Développée depuis plusieurs années, la filière bois représentait, avant la récente injection de gaz par le méthaniseur Biodéac, plus de 40 % de la production d’énergies renouvelables de Loudéac Communauté. Alimentée essentiellement par les déchèteries, une chaufferie collective à bois assure, depuis 2014, les besoins quotidiens en chauffage et eau chaude sanitaire, de 27 sites de la ville de Loudéac.

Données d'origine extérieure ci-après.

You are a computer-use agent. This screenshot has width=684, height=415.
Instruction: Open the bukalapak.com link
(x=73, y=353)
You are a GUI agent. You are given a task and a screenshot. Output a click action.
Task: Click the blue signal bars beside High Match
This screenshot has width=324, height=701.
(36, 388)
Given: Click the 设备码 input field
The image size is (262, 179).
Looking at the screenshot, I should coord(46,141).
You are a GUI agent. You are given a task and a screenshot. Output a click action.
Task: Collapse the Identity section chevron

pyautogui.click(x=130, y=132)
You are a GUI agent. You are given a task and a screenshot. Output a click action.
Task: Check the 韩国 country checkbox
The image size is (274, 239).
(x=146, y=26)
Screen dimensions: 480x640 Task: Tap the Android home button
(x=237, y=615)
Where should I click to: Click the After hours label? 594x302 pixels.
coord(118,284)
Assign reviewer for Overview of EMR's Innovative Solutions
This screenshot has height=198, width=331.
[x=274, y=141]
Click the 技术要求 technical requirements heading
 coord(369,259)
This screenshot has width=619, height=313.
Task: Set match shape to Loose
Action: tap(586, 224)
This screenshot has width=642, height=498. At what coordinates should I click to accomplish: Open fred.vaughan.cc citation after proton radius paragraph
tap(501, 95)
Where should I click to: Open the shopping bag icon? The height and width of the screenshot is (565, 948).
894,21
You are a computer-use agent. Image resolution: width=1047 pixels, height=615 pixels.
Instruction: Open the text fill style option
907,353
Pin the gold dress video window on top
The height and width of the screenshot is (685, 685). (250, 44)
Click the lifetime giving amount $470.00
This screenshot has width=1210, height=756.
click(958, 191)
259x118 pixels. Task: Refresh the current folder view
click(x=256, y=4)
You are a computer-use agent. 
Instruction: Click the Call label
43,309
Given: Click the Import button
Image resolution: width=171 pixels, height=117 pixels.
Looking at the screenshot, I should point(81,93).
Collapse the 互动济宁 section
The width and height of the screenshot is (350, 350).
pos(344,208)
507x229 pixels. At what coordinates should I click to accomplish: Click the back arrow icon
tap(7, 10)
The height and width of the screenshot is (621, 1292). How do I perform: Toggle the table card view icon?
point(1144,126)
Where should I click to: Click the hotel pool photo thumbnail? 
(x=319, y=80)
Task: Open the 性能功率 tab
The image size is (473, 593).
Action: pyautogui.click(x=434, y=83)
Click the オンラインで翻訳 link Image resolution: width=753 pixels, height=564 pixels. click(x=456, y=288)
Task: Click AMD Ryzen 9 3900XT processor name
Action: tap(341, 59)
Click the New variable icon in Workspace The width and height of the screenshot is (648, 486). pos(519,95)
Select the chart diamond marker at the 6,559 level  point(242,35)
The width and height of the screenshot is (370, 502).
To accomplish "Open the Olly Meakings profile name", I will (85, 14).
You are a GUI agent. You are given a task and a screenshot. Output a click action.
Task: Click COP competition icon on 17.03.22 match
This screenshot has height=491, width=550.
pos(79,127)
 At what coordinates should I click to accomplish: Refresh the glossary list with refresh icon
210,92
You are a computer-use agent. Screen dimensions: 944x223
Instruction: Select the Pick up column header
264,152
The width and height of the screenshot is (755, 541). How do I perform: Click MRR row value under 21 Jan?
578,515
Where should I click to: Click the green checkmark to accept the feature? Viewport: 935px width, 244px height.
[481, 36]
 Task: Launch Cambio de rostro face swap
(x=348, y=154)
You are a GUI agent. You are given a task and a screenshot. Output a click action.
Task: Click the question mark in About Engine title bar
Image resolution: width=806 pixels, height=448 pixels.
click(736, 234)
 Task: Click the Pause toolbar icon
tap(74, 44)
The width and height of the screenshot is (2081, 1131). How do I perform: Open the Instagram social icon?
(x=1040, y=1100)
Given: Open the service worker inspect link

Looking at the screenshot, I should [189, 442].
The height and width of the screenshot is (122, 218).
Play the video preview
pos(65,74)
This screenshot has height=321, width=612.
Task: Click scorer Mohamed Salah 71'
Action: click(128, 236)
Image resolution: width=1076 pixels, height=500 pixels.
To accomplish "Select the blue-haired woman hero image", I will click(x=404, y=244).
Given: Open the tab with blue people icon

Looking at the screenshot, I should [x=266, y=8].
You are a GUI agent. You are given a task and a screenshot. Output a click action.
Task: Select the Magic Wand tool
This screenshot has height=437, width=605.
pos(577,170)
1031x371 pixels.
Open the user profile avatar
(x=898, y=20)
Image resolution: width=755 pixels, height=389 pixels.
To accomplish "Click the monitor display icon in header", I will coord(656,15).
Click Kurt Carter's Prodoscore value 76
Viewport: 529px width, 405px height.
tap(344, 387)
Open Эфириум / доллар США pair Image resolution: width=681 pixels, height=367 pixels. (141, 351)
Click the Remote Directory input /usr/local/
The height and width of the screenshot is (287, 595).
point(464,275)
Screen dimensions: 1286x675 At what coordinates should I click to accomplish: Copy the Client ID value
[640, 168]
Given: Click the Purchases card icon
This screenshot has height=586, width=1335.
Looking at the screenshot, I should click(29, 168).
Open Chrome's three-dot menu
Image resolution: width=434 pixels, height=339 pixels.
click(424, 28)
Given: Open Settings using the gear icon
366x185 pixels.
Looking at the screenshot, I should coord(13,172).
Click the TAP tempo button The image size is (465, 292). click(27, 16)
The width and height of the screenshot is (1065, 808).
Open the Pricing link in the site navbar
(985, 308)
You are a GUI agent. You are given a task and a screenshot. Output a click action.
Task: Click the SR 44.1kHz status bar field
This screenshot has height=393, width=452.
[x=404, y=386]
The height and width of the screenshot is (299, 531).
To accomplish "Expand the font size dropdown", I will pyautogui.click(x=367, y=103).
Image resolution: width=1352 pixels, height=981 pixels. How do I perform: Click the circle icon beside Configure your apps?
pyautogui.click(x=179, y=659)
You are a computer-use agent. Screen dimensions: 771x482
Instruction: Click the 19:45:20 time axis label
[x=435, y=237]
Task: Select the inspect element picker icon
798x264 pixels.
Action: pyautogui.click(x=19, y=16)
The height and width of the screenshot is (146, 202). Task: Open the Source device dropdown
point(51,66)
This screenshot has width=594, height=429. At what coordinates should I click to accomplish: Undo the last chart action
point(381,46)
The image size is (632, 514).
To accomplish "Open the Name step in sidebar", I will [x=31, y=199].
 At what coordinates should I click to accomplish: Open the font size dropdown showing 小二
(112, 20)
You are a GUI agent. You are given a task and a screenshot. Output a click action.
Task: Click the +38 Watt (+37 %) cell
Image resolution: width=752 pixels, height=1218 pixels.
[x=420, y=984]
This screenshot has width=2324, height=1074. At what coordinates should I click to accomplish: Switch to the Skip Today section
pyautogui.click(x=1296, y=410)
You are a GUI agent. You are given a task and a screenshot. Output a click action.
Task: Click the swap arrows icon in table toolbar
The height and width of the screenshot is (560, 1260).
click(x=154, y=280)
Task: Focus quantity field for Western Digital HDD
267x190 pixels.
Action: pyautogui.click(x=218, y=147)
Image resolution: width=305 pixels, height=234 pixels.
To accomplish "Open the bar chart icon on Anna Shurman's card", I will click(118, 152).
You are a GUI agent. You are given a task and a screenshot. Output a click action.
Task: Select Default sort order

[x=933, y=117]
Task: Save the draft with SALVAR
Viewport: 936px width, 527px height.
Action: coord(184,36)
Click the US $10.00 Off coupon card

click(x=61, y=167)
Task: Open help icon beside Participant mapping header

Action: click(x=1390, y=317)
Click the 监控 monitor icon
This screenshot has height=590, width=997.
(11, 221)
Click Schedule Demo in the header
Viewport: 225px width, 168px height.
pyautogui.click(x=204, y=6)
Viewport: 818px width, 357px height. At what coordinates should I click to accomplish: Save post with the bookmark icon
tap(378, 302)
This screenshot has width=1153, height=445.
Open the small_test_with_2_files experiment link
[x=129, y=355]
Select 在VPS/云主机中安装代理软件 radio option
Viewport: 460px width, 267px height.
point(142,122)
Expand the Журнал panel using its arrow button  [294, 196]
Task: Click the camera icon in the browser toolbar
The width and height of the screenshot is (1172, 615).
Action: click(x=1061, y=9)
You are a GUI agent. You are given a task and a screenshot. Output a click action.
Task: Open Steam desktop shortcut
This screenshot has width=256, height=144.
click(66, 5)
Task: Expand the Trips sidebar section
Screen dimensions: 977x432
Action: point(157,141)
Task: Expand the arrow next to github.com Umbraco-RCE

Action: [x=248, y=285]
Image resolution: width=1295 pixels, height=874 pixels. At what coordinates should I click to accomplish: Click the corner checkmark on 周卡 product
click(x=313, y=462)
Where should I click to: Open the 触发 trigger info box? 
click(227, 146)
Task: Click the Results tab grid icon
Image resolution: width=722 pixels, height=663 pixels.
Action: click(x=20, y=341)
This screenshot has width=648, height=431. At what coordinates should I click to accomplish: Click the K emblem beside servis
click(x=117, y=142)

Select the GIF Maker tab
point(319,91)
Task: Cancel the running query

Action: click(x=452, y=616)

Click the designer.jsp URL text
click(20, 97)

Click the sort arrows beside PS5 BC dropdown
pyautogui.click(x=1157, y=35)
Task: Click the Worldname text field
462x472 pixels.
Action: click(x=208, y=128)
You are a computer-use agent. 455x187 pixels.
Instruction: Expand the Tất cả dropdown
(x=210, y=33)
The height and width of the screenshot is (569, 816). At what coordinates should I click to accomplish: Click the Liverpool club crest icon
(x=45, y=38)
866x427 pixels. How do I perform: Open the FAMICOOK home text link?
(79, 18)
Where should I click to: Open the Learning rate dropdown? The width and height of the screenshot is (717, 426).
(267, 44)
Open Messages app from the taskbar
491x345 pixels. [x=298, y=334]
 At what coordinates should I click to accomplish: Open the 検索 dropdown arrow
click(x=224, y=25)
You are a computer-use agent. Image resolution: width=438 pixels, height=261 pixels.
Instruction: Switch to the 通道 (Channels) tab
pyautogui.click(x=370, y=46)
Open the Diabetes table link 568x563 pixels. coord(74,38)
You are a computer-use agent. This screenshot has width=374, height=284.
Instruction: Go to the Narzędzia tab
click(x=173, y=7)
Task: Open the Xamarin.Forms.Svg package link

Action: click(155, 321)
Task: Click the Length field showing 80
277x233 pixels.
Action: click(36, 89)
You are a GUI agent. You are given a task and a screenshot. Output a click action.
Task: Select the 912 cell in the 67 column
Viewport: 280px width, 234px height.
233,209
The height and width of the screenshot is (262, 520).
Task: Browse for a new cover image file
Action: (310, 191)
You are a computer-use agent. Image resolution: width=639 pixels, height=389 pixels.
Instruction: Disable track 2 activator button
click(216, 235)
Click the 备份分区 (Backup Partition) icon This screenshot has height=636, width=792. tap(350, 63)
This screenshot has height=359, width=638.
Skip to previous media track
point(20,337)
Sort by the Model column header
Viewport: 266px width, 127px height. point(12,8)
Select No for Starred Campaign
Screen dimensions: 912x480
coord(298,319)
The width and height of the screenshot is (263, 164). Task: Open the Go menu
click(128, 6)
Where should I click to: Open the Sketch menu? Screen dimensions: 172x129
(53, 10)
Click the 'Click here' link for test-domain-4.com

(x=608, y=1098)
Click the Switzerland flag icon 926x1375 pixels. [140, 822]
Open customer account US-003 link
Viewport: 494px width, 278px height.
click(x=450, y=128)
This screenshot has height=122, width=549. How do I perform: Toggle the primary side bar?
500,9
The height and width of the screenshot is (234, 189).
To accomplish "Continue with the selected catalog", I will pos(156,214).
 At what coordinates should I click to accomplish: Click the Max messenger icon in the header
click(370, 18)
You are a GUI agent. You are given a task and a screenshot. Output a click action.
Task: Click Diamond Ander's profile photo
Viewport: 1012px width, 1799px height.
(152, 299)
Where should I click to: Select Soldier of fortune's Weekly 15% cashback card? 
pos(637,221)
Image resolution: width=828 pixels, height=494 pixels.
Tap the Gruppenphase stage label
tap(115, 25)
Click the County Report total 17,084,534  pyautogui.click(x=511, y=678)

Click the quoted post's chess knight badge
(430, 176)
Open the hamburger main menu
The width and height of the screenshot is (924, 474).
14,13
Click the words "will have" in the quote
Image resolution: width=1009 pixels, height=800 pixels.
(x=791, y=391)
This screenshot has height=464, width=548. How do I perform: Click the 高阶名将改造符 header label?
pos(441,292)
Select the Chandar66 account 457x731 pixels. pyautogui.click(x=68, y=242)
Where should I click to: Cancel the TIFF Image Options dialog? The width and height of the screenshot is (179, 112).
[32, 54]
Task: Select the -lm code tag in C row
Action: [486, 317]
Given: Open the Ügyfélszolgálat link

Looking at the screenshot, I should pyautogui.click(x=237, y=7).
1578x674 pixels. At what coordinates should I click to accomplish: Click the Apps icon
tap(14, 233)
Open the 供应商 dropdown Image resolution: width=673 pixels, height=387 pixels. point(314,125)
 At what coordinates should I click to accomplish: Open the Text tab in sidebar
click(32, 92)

« Pourquoi aller chercher ailleurs ce que l’on peut trouver chez nous ? » L’argument paraît imparable. Mais au-delà du discours, les élus de Loudéac communauté ont choisi de le mettre en pratique, dès 2014. « À Loudéac, les chaudières à gaz de plusieurs équipements publics arrivaient en fin de vie et plutôt que de les remplacer, la communauté de communes et ses futurs abonnés ont fait le choix d’une chaufferie collective à bois », explique Michel Ulmer, vice-président de Loudéac Communauté, chargé du développement durable et de la transition énergétique.

Inauguré il y a maintenant plus de six ans, l’équipement est composé de deux chaudières : l’une d’une puissance de 2,2 MWH/th, l’autre de 1 MWH/th. Si les deux sont utilisées pendant l’hiver, seule la plus petite est mise en service l’été. Elles fonctionnent comme un chauffage central. L’eau est chauffée à 110° pour alimenter un réseau de chaleur contrôlé par une supervision centralisée. De l’ancien hôpital à la piscine, en passant par le palais des congrès, différents établissements scolaires ou encore la Maison familiale rurale, 27 établissements de la ville de Loudéac sont chauffés quotidiennement par ce dispositif. Un système qui nécessite tout de même plus de 9 km de tuyaux souterrains, pour relier la chaufferie aux différents équipements.

Valorisation des déchets

Afin d’alimenter la bête en combustible, les élus n’ont pas eu à aller chercher bien loin. Pour valoriser les déchets produits localement, quoi de mieux que les déchèteries ! Chaque année, les chaudières brûlent ainsi plus de 9 000 m3 de bois. Une partie provient des dépôts des particuliers : tailles de haies, branches et autres déchets venus des jardins. Le reste est composé de souches ou de palettes déposées principalement par les agriculteurs et les entreprises. « Dans le cadre de notre boucle énergétique locale, nous alimentons donc la chaufferie en circuit court (bois récupéré) pour plus de 70 % des besoins des deux chaudières », précise l’élu.

S’il permet de valoriser les déchets et de proposer une énergie renouvelable, le dispositif est également économiquement rentable. Outre un coût de distribution maîtrisé, il permet également à la collectivité d’économiser des coûts de broyage et d’évacuation de plusieurs milliers de tonnes déposées en déchèterie. Une énergie verte au meilleur coût ! Un pari assurément gagnant.